◆ WHAT TO DO
Tally every line of the material that includes "computer", then give the tally and nothing else.

◆ RECORDS PROVIDED

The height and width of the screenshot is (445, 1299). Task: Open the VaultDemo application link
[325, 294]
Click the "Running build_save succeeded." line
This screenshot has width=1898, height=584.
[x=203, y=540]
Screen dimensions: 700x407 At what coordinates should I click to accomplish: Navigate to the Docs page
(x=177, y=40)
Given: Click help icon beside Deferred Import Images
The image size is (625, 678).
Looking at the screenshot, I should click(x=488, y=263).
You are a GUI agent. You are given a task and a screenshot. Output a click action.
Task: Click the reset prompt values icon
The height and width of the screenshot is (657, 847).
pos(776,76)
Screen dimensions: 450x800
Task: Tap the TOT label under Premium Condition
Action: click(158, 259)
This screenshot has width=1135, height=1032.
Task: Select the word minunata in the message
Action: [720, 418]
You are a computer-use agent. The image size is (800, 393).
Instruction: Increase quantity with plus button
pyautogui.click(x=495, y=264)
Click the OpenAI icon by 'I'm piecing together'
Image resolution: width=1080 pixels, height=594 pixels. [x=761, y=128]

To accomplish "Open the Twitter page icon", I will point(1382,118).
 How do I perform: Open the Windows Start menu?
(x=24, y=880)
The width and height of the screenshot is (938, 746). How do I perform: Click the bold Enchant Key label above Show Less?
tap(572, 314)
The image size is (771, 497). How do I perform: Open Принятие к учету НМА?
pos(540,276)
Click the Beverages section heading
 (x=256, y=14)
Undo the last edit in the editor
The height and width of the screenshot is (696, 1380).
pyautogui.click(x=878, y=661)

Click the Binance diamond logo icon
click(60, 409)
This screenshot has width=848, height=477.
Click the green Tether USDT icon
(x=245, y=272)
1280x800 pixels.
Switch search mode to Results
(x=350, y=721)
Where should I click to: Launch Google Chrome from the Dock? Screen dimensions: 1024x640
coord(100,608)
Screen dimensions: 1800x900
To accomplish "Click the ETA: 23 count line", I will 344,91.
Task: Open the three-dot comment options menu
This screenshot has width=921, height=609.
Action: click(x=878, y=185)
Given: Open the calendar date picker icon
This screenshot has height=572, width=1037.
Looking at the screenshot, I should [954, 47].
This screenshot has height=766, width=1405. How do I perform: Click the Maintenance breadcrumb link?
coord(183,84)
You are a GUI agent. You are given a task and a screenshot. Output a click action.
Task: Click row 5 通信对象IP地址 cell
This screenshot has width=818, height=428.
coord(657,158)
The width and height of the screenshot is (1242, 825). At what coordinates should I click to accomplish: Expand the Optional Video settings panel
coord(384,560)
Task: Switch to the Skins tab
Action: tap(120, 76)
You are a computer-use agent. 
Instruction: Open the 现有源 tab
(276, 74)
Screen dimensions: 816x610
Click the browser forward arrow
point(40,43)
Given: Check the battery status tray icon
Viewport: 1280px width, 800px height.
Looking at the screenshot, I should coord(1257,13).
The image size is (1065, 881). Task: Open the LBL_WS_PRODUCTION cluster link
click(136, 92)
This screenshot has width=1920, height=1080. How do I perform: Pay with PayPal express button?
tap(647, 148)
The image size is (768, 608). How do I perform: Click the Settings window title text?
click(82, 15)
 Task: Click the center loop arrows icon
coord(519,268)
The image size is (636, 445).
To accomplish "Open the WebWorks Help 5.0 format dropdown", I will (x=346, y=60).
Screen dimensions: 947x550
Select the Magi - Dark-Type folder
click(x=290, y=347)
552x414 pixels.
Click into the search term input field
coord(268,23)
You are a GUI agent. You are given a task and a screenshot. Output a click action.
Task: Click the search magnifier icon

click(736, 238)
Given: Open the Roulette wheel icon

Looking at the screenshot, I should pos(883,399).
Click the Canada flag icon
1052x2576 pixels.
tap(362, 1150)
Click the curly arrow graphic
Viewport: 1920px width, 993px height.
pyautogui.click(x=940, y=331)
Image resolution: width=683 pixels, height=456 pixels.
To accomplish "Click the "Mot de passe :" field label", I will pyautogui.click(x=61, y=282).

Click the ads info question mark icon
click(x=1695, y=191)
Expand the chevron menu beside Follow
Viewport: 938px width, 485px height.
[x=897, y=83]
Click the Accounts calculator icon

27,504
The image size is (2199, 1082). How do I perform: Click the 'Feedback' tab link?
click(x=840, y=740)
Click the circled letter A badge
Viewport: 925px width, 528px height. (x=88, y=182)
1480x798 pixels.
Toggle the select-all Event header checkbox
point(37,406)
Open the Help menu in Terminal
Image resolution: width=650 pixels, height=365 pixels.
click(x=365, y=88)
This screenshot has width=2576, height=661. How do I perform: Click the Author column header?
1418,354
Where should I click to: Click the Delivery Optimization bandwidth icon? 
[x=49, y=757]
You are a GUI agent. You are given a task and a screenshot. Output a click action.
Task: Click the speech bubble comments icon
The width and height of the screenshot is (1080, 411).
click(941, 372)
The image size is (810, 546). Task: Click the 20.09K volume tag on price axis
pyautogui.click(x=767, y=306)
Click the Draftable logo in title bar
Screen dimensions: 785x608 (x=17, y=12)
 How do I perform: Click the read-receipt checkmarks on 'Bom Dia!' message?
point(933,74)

◆ EXERCISE ANSWER
2